B modulating MXene/Graphene heterojunction catalyst for highly efficient NO electrochemical synthesis of ammonia

Abstract

The electrochemical nitric oxide reduction reaction (NORR) is deemed to be a promising alternative to remove atmospheric pollutant NO and produce ammonia simultaneously. In this work, we systematically study the NORR catalytic performance of 9 different-ordered Mo₂MC₂O₂-v (M = Ti, Zr, Hf, V, Nb, Ta, Cr, Mo, and W) coupling Graphene (Gr) monolayer forming the 2D/2D heterojunctions by first-principle calculations.
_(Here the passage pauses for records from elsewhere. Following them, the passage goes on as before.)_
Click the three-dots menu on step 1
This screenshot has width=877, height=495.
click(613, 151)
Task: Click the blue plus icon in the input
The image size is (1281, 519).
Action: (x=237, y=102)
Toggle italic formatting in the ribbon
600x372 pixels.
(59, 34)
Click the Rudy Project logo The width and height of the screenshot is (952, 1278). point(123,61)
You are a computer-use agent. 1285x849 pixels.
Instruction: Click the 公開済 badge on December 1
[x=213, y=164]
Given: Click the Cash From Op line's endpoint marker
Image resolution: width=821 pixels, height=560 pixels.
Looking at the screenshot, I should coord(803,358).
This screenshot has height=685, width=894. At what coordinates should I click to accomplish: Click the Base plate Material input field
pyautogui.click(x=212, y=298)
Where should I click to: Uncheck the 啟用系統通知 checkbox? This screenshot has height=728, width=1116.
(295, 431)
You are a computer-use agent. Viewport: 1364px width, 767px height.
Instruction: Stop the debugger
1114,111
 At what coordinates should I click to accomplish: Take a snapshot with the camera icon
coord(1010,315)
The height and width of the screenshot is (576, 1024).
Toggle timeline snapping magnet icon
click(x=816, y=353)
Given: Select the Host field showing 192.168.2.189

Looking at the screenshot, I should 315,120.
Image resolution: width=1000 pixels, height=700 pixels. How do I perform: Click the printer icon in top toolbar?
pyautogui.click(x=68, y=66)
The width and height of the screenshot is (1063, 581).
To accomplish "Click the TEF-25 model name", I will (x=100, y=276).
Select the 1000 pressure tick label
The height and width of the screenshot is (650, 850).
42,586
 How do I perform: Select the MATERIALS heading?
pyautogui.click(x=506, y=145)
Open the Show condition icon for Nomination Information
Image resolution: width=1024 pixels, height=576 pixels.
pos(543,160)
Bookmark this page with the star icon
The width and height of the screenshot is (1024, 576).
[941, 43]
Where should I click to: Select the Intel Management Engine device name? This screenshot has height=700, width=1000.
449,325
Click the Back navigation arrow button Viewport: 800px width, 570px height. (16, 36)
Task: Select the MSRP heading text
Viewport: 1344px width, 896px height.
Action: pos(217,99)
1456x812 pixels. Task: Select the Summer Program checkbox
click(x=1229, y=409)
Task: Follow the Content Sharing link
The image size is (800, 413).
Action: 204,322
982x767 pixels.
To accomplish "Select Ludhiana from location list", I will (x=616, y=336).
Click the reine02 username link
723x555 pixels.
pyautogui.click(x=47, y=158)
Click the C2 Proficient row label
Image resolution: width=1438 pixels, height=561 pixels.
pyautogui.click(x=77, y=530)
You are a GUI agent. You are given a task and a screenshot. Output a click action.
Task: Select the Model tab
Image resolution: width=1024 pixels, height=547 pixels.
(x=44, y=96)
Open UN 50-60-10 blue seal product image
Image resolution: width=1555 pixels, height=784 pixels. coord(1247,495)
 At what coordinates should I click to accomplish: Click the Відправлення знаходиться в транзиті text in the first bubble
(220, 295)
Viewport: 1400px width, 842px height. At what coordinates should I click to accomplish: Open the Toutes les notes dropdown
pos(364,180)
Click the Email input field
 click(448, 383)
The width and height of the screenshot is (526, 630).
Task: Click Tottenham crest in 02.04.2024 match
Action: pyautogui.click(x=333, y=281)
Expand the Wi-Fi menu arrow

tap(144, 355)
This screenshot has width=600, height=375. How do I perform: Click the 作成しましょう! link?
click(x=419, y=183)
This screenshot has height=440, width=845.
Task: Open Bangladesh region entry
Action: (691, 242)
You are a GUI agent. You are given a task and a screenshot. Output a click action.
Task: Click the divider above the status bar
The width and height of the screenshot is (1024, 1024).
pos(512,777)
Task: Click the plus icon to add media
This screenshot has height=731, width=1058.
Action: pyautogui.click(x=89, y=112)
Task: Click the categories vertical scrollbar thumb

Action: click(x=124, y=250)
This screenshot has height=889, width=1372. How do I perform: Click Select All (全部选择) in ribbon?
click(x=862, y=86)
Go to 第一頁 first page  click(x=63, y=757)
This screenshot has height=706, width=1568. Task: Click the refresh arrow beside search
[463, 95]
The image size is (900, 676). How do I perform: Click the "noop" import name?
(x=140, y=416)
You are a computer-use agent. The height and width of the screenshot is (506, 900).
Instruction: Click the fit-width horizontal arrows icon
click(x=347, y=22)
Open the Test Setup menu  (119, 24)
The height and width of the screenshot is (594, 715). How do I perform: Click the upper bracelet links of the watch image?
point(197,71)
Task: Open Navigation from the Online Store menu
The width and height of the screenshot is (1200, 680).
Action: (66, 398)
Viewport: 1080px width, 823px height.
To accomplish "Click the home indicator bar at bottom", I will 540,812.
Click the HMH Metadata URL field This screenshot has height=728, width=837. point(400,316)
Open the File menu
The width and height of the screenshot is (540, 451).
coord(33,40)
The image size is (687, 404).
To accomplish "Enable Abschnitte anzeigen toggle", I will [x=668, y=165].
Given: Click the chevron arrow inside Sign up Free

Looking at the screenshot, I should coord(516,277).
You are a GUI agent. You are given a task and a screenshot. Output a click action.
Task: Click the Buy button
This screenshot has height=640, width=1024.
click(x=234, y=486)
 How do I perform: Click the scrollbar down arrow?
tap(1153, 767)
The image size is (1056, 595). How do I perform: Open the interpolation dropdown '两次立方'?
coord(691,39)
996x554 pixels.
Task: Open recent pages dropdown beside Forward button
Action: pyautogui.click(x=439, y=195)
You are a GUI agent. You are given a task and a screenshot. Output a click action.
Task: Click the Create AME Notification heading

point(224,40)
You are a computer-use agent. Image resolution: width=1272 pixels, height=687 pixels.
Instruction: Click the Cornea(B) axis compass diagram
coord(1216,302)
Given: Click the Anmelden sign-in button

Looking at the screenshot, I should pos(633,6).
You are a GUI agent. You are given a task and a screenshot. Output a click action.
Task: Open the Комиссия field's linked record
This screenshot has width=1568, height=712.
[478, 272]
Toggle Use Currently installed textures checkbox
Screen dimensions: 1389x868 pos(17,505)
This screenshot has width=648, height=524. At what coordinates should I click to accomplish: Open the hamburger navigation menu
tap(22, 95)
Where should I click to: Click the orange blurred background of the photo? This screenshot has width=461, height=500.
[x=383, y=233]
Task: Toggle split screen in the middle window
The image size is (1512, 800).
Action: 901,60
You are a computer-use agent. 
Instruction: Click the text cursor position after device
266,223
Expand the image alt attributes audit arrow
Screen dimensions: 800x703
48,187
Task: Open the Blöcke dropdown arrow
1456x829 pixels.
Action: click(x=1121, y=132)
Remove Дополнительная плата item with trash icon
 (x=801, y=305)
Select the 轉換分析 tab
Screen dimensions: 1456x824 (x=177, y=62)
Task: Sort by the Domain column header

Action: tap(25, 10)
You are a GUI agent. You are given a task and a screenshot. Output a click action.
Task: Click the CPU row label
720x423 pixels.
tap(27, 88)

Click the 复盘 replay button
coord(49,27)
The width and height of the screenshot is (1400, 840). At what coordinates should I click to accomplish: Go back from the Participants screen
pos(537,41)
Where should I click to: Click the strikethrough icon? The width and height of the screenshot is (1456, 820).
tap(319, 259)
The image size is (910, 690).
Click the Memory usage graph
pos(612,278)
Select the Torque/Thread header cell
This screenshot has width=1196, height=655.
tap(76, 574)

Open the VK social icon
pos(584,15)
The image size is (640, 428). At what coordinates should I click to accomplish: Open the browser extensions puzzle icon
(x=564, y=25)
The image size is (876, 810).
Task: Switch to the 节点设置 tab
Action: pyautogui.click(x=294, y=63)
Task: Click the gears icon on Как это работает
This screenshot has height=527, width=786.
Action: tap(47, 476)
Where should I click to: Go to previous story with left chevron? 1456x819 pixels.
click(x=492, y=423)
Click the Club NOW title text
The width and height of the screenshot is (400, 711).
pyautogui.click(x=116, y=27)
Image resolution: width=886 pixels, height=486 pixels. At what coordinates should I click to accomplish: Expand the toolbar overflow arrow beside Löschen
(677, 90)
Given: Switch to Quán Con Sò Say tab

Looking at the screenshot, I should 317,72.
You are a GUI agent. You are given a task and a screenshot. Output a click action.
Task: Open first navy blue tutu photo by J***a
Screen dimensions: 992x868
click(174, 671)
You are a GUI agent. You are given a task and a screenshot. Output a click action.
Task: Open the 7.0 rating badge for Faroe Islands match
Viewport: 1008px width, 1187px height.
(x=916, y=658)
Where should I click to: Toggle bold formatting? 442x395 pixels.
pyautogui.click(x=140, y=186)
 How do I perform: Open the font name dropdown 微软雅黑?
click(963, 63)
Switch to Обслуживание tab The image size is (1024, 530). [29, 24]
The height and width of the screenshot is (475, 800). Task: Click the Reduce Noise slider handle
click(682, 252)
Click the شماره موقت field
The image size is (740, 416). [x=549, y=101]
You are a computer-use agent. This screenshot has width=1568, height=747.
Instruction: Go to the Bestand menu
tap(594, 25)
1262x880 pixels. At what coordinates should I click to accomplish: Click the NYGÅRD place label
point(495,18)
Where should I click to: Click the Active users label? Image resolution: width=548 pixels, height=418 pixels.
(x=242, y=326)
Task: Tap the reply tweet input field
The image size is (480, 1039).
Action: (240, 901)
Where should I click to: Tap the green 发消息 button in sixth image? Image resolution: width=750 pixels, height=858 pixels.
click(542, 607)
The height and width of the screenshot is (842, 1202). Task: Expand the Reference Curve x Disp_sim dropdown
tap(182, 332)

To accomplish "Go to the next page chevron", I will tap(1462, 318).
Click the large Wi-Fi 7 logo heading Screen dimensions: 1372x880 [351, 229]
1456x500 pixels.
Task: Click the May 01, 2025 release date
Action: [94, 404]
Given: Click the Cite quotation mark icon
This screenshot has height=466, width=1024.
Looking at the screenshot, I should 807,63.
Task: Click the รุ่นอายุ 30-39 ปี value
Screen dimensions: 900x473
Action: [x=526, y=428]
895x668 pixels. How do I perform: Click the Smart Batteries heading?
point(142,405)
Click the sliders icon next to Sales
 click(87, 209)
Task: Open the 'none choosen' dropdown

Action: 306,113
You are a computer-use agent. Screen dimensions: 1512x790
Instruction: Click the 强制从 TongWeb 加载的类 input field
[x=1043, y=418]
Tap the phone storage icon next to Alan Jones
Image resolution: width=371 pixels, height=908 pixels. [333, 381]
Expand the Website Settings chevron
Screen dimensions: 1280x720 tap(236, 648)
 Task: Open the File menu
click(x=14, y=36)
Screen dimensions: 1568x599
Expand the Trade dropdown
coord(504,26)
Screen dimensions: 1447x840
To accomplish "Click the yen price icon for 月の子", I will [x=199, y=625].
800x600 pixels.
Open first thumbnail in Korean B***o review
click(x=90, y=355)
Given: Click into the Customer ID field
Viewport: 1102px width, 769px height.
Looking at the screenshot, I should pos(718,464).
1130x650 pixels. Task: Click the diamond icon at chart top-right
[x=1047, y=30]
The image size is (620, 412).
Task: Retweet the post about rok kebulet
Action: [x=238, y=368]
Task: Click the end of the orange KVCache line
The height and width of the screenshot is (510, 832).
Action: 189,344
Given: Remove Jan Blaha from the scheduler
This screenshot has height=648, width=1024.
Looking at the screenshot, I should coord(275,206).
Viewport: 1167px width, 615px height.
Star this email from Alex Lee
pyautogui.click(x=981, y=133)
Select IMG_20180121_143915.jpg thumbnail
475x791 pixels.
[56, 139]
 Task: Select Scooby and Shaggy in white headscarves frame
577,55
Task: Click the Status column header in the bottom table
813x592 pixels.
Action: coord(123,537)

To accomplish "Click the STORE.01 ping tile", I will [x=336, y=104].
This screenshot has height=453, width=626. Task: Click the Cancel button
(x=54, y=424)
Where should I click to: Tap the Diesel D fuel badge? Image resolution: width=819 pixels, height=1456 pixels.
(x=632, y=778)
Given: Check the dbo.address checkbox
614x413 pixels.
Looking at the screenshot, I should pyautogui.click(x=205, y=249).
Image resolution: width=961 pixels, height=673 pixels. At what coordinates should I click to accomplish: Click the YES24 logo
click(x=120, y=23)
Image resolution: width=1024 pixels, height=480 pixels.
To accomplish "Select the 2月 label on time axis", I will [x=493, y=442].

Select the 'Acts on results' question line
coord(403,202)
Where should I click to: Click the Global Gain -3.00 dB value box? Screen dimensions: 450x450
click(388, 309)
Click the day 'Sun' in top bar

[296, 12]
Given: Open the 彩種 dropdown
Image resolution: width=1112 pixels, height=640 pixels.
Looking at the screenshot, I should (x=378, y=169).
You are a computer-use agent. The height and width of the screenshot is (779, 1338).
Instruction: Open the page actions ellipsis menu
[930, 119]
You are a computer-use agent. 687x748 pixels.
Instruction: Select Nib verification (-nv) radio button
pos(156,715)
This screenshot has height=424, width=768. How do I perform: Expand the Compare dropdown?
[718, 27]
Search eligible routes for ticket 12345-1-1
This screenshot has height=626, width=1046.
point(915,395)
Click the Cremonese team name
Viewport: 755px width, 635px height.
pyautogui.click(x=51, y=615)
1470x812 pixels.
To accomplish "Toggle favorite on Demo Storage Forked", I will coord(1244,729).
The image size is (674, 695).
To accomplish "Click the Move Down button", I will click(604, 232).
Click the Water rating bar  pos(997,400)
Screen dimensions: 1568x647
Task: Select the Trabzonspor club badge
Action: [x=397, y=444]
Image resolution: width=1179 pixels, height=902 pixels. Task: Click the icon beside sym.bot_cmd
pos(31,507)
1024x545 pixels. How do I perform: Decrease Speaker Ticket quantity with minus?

The results demonstrated that B@Mo₂MC₂O₂-v/Gr (M = Zr, Hf, Nb, Ta, and W) exhibit excellent NORR activity and selectivity to synthesize NH₃ occurring spontaneously under low nitric oxide coverage compared to Mo₂MC₂O₂-v/Gr heterojunctions. This phenomenon can be attributed to the synergetic effect between the interface interaction and the B atom doping suppressing the competitive hydrogen evolution reaction (HER). The interface interaction between B@Mo₂MC₂O₂-v and Graphene enhanced the charge transfer from the Graphene to the MXene surface. The B atom doping provides the active site and acts as an electronic transmitter for rapid electron transfer to the adsorbed NO molecules promoting the cleavage of N=O and further interacting with the H⁺ to generate NH₃. We introduce the △G(_*NH2O) as an efficient descriptor to predict the NORR performance. Moreover, DOS, CDD and COHP analysis reveal the electron “donation/back-donation” mechanism between NO molecules and the B atom, which elaborates the activation effect of NO molecules. Furthermore, the key function of the p-band center (ε_p) was emphasized in characterizing the activation degree of NO, which can be regulated by the chemical environment around the B atom. Finally, we testified the stability of catalysts using AIMD simulation. In addition, this work provides a theoretical foundation for future experimental research on NORR electrocatalysts to produce renewable fuels from pollutant NO molecules.